EXERCISE -
Output as a numbered list the lines starting with the line that contains "Start video call" and going on through the line that contains "Action: [x=419, y=91]", leaving out any blank lines.

Items from a data source:
-- START --

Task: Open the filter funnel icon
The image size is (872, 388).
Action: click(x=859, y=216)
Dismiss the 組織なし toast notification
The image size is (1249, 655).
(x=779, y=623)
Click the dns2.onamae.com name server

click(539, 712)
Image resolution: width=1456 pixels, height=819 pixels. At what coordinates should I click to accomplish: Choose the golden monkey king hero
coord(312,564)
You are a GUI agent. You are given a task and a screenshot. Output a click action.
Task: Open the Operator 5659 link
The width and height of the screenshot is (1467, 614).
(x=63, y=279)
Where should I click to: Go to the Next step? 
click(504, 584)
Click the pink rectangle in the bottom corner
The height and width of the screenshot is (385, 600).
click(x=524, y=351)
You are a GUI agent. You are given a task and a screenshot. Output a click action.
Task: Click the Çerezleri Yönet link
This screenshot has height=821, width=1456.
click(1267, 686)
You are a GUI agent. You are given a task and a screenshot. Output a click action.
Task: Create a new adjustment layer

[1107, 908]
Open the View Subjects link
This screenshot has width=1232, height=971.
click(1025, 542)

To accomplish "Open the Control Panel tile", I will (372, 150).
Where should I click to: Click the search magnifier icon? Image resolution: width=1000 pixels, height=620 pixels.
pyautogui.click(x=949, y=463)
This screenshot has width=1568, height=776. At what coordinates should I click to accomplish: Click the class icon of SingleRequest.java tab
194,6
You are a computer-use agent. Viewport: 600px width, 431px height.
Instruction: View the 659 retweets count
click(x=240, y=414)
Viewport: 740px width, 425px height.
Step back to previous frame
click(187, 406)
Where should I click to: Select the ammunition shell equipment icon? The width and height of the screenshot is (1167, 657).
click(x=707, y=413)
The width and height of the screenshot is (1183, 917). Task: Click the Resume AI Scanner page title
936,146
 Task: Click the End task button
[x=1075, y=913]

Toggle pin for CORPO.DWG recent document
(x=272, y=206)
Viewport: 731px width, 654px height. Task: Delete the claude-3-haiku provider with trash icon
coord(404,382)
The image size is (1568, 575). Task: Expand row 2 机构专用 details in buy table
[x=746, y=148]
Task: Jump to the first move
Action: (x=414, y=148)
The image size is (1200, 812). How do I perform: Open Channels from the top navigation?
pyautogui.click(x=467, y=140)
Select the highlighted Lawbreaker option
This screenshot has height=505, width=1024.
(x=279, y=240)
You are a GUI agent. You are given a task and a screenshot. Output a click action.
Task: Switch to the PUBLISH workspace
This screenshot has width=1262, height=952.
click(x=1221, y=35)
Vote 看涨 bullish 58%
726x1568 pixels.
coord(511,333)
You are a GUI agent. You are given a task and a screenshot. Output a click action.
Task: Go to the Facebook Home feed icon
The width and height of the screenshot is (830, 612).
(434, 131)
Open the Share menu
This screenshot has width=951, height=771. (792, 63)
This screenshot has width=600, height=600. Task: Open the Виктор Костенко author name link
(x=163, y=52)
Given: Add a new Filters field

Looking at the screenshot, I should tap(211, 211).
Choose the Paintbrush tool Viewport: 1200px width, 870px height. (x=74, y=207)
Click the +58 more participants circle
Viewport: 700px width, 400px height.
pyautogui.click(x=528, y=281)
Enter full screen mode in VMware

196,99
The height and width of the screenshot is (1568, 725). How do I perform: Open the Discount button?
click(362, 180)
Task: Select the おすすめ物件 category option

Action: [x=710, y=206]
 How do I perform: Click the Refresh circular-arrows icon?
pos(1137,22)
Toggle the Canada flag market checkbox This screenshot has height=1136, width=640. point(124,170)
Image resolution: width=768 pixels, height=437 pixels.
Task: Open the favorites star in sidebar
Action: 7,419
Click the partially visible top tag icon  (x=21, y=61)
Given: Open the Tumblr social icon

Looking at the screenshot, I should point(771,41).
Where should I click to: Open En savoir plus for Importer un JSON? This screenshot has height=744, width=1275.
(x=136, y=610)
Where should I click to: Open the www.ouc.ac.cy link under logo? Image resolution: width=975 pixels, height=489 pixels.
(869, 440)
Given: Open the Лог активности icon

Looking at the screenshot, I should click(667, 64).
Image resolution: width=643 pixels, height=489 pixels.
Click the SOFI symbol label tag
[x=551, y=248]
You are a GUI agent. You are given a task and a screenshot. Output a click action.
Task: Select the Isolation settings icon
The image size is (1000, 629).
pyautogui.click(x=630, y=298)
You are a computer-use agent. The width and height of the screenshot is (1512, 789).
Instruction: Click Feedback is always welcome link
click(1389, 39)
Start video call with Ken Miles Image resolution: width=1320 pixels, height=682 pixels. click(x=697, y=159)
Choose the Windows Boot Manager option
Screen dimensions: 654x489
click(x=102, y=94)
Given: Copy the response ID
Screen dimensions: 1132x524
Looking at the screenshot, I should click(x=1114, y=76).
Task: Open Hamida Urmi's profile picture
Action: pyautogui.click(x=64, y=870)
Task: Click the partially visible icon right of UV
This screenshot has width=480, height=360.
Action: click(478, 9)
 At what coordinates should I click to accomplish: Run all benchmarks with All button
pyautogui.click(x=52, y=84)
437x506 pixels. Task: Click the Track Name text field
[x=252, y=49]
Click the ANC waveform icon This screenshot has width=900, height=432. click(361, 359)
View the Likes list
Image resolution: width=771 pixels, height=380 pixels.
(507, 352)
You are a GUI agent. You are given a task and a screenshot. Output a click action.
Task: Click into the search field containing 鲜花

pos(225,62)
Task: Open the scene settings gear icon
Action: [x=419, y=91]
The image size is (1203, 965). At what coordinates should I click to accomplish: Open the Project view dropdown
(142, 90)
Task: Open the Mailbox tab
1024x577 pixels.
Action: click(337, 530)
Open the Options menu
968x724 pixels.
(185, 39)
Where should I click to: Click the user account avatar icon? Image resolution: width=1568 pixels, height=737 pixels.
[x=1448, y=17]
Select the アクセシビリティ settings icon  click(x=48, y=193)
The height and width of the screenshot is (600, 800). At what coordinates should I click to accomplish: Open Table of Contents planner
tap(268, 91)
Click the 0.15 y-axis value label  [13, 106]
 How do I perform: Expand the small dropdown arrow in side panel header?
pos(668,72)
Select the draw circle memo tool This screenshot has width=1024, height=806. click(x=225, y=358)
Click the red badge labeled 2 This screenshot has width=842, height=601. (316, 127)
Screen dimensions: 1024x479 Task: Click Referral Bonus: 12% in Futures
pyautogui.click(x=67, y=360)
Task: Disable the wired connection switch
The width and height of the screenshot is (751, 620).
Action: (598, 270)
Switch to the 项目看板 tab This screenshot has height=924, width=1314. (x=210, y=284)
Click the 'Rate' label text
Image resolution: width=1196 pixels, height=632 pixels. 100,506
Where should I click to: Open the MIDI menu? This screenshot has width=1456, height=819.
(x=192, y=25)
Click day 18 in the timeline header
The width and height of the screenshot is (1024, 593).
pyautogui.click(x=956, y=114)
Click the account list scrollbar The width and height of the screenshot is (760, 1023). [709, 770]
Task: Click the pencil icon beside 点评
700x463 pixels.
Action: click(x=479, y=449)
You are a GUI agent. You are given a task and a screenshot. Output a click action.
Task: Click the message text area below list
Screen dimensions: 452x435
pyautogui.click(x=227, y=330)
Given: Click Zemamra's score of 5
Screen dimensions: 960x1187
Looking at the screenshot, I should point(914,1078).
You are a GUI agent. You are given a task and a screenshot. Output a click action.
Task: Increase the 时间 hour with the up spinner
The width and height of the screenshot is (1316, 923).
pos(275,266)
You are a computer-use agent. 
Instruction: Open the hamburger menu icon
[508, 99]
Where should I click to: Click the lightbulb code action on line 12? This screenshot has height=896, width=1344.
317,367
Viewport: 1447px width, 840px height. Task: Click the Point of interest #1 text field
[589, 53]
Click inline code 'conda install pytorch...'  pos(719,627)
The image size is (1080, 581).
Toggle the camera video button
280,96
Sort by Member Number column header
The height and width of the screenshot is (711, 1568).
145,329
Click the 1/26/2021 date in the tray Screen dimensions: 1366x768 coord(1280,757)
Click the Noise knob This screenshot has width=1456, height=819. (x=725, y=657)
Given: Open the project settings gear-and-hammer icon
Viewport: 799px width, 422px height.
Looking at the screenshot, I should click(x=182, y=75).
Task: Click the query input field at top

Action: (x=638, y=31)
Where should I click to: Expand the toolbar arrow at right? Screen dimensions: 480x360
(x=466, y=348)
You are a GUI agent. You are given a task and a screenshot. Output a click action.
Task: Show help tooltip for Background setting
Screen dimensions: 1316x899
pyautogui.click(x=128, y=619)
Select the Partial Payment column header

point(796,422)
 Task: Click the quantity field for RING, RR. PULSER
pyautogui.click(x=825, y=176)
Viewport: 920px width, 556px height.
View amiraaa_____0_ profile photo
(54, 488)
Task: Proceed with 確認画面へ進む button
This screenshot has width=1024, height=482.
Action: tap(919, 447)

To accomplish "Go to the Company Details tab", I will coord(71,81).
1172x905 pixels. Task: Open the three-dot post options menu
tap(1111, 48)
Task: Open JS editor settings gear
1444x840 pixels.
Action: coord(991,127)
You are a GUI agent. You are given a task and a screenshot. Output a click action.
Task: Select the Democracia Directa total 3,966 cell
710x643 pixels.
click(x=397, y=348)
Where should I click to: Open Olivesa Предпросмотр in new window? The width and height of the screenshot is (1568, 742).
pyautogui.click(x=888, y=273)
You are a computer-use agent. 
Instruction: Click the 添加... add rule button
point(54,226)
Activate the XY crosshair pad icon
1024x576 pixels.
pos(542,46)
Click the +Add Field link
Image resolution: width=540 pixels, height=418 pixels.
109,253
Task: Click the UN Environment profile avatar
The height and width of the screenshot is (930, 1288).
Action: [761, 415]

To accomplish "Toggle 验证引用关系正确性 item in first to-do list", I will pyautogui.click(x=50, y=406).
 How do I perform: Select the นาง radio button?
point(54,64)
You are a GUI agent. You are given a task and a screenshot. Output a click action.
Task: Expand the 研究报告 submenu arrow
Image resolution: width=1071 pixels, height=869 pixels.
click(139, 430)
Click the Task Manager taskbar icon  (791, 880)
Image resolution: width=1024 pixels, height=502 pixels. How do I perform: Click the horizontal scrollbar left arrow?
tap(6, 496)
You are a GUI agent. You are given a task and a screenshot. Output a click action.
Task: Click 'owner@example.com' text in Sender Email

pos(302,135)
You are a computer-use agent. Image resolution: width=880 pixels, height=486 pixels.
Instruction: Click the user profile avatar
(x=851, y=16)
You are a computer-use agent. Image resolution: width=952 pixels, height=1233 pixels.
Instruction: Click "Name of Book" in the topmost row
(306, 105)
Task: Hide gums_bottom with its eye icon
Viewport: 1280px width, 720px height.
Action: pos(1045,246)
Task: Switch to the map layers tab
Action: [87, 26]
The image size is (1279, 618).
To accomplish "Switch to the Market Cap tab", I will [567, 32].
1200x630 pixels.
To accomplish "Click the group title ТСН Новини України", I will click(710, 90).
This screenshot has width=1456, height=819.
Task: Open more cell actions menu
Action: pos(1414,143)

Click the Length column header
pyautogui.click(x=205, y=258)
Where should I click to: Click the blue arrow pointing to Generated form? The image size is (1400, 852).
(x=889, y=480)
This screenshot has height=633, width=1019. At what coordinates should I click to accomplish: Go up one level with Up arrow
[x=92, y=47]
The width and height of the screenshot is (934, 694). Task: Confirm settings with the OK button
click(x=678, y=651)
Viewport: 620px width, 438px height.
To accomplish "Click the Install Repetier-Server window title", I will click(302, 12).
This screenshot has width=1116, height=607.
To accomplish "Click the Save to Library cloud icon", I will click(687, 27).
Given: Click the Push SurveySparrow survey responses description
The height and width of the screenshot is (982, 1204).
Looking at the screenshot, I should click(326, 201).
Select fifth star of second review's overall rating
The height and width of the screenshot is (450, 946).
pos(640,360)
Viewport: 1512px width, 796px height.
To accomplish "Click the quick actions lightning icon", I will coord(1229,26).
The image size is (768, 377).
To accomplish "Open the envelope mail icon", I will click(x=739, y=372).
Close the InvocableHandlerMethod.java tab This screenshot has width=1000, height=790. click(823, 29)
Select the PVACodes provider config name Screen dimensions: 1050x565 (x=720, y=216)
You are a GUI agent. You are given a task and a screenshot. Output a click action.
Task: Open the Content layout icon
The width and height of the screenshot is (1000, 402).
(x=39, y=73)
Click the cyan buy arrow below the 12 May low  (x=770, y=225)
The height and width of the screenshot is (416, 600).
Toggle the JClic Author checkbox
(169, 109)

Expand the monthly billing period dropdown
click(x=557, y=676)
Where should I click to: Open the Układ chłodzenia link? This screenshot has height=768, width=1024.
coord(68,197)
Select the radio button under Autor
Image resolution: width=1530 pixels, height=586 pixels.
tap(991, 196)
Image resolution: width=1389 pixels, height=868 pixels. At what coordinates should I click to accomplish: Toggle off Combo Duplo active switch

-- END --

COMPLETE OUTPUT -
1. Start video call with Ken Miles Image resolution: width=1320 pixels, height=682 pixels. click(x=697, y=159)
2. Choose the Windows Boot Manager option
3. Screen dimensions: 654x489
4. click(x=102, y=94)
5. Given: Copy the response ID
6. Screen dimensions: 1132x524
7. Looking at the screenshot, I should click(x=1114, y=76).
8. Task: Open Hamida Urmi's profile picture
9. Action: pyautogui.click(x=64, y=870)
10. Task: Click the partially visible icon right of UV
11. This screenshot has width=480, height=360.
12. Action: click(478, 9)
13.  At what coordinates should I click to accomplish: Run all benchmarks with All button
14. pyautogui.click(x=52, y=84)
15. 437x506 pixels. Task: Click the Track Name text field
16. [x=252, y=49]
17. Click the ANC waveform icon This screenshot has width=900, height=432. click(361, 359)
18. View the Likes list
19. Image resolution: width=771 pixels, height=380 pixels.
20. (507, 352)
21. You are a GUI agent. You are given a task and a screenshot. Output a click action.
22. Task: Click into the search field containing 鲜花
23. pos(225,62)
24. Task: Open the scene settings gear icon
25. Action: [x=419, y=91]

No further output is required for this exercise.